Top of RECORDS PROVIDED
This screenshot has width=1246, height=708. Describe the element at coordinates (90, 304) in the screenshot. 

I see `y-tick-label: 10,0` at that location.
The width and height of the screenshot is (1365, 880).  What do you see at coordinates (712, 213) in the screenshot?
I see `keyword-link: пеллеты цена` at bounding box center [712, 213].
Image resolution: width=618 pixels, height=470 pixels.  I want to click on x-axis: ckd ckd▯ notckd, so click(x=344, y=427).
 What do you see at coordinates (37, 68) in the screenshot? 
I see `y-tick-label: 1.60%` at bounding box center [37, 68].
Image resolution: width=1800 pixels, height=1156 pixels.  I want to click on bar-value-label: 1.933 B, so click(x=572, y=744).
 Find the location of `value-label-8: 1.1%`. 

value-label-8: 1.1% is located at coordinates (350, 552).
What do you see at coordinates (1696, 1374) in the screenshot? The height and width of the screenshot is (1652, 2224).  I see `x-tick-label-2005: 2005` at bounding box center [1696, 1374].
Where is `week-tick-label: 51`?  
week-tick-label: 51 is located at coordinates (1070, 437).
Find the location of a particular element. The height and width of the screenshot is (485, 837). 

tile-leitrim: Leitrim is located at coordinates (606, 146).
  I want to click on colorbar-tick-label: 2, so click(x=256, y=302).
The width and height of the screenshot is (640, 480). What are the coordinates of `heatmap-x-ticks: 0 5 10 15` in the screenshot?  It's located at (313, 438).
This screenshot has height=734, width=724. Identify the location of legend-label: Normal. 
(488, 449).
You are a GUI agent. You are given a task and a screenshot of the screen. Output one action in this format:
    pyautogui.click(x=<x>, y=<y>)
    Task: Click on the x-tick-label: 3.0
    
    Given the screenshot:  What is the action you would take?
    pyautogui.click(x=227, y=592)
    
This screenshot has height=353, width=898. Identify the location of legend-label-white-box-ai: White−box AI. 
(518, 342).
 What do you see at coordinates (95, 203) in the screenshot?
Bottom of RECORDS PROVIDED
Reproduce the items starting at the line containing "Image resolution: width=1800" and ending at the line containing "What do you see at coordinates (1696, 1374)", both lines included, with nothing changed.

WRITTEN RESPONSE:
Image resolution: width=1800 pixels, height=1156 pixels.  I want to click on bar-value-label: 1.933 B, so click(x=572, y=744).
 Find the location of `value-label-8: 1.1%`. 

value-label-8: 1.1% is located at coordinates (350, 552).
What do you see at coordinates (1696, 1374) in the screenshot? The height and width of the screenshot is (1652, 2224).  I see `x-tick-label-2005: 2005` at bounding box center [1696, 1374].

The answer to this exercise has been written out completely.